Entre os dias 9 e 11 de agosto a UFPR abriu a possibilidade de recursos quanto às notas da prova de redação. A universidade não informou quantos pedidos de revisão de notas foram feitos pelos candidatos, mas afirmou na nota que 467 destes recursos foram deferidos. Uma falha no processamento dessas novas notas fez com que a lista dos aprovados fosse divulgada sem as novas notas de quem teve o recurso aceito.

O planejamento original da UFPR era divulgar a lista de aprovados só em 9 de setembro, mas a data foi antecipada para o fim de agosto. Questionada pela reportagem sobre se essa antecipação poderia ter impactado sobre a divulgação equivocada da lista de aprovados, a instituição respondeu, em nota, que “não há qualquer relação entre a antecipação da divulgação do resultado e o erro de processamento”. O texto reforça ainda que “o erro decorreu de uma falha pontual de processamento, e não de qualquer problema no sistema”.

Em um vídeo divulgado pela UFPR, o diretor do Núcleo de Concursos da universidade, Alexandre Trovon, deu mais detalhes sobre o ocorrido.

“Por conta da situação de pandemia, este ano a UFPR realizou o processo seletivo em fase única. Questões objetivas e produção de texto ocorreram no mesmo dia. Isso exigiu ajustes técnicos no sistema de processamento das notas. Lamentavelmente, nesse processo ocorreu uma falha pontual que levou à retificação da lista de aprovados. Esta situação envolveu 467 candidatos que apresentaram recursos relativos à nota da redação, e tiveram esses recursos acatados pela banca examinadora. Mas, com esse erro de processamento, as notas pós-recurso não foram computadas", contou.

"O erro foi percebido pelo Núcleo de Concursos logo após a divulgação da lista de aprovados na última terça-feira. Nós então mobilizamos uma equipe para analisar a situação e buscar uma solução. Lamentavelmente, se percebeu que 31 candidatos deixaram de integrar a lista de aprovados. O Núcleo de Concursos lamenta e se solidariza com esses 31 candidatos. Mas não havia outra alternativa senão efetuar a correção das notas respeitando os outros 31 candidatos que deveriam ter sido aprovados. Lembramos aos candidatos que fiquem atentos às chamadas complementares que serão divulgadas nas próximas semanas, certamente com vagas na maioria dos cursos da universidade. Inclusive nesses que tiveram a lista de aprovados retificada”, disse Trovon.

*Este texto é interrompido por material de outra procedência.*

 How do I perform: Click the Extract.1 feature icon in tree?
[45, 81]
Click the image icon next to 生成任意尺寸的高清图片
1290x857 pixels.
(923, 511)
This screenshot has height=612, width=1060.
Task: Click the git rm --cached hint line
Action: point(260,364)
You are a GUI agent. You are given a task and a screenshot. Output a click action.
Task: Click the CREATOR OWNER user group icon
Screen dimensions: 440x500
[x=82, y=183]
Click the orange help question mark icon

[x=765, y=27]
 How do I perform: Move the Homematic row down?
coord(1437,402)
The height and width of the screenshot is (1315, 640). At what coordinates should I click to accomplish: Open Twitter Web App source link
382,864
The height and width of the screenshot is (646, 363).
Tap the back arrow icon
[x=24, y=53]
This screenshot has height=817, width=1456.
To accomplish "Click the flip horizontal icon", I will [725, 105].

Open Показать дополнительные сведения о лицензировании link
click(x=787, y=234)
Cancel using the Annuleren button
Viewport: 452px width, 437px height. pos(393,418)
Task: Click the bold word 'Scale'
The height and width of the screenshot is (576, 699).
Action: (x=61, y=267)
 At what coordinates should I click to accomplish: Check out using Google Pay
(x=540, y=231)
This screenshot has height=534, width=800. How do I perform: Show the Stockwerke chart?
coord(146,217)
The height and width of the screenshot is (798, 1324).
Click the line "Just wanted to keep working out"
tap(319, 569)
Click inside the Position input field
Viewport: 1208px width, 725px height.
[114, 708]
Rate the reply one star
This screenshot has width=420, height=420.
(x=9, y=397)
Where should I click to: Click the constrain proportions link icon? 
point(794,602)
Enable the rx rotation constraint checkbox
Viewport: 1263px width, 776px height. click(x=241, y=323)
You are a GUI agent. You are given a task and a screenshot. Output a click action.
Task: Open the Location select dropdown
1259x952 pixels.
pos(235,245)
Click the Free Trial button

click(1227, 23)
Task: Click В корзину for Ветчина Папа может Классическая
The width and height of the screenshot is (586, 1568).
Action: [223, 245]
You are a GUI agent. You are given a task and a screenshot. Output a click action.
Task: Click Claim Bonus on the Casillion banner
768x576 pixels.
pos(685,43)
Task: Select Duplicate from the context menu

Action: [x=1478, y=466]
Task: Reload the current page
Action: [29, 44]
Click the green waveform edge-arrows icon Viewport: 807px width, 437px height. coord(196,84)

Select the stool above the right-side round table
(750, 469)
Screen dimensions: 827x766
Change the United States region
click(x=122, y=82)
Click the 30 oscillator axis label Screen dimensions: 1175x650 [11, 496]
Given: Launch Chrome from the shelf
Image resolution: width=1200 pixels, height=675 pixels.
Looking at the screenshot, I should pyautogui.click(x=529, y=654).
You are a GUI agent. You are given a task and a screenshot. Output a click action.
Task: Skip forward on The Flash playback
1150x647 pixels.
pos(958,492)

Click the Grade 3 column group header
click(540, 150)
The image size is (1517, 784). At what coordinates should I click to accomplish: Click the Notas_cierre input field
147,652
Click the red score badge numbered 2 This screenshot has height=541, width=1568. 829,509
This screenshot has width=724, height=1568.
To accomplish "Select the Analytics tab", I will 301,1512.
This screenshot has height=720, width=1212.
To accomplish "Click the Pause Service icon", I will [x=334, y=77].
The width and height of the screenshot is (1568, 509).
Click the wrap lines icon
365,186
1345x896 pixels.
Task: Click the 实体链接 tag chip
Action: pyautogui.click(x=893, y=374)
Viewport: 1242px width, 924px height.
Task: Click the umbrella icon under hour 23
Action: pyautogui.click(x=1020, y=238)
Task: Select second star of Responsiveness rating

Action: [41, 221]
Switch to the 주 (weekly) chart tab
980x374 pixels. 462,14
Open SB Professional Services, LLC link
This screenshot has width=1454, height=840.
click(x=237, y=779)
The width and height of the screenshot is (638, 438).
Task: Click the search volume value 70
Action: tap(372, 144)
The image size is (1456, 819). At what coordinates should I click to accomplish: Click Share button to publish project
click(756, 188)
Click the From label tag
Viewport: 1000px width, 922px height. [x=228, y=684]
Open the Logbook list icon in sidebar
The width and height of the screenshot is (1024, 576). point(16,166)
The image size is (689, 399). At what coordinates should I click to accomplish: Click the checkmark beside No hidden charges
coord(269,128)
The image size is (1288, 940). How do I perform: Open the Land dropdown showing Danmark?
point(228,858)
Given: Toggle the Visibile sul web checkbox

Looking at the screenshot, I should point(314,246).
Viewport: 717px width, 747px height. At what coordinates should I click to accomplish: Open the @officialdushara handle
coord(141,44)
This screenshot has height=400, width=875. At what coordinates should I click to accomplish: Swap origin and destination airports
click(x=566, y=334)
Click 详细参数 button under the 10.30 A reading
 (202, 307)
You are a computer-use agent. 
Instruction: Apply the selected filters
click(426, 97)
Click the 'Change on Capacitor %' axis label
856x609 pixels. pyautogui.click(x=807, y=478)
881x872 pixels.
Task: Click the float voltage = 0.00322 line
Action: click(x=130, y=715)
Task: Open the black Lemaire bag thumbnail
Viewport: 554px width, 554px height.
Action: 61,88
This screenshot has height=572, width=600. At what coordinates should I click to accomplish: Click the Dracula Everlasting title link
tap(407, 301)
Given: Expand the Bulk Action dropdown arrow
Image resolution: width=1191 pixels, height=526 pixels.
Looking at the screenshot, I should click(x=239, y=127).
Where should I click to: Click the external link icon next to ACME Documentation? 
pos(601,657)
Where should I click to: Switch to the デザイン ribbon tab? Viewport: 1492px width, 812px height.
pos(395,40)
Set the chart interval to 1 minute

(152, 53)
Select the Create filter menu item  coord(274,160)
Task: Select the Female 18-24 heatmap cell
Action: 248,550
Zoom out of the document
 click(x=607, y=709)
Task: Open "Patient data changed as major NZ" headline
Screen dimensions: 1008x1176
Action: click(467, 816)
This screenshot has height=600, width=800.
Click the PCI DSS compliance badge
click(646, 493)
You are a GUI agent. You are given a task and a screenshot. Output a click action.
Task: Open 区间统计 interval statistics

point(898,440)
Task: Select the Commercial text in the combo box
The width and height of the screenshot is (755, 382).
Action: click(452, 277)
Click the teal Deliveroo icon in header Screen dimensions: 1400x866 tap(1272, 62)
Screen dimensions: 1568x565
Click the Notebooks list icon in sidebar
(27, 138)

A UFPR determinou a instalação de Comissão de Sindicância para apurar todos os fatos e eventuais responsabilidades pela nova falha. O prazo para o processo de envio de documentos para o registro acadêmico se estenderá até as 23h59min do dia 08/09/2021. As informações sobre o desempenho individual dos candidatos também já estão disponíveis no site oficial do NC/UFPR.

Não é a primeira vez que o Núcleo de Concursos da UFPR cria polêmica em provas e processos seletivos. Em 21 de fevereiro deste ano o Núcleo de Concursos da UFPR acabou suspendendo, horas antes da prova, o concurso da Polícia Civil do Paraná. Milhares de pessoas, muitas vindas de várias regiões do país, só ficaram sabendo do cancelamento momentos antes da realização da prova. Na época, a justificativa foi falta de segurança sanitária, devido à pandemia, para dar sequência ao concurso. A UFPR acabou multada em mais de R$ 1 milhão.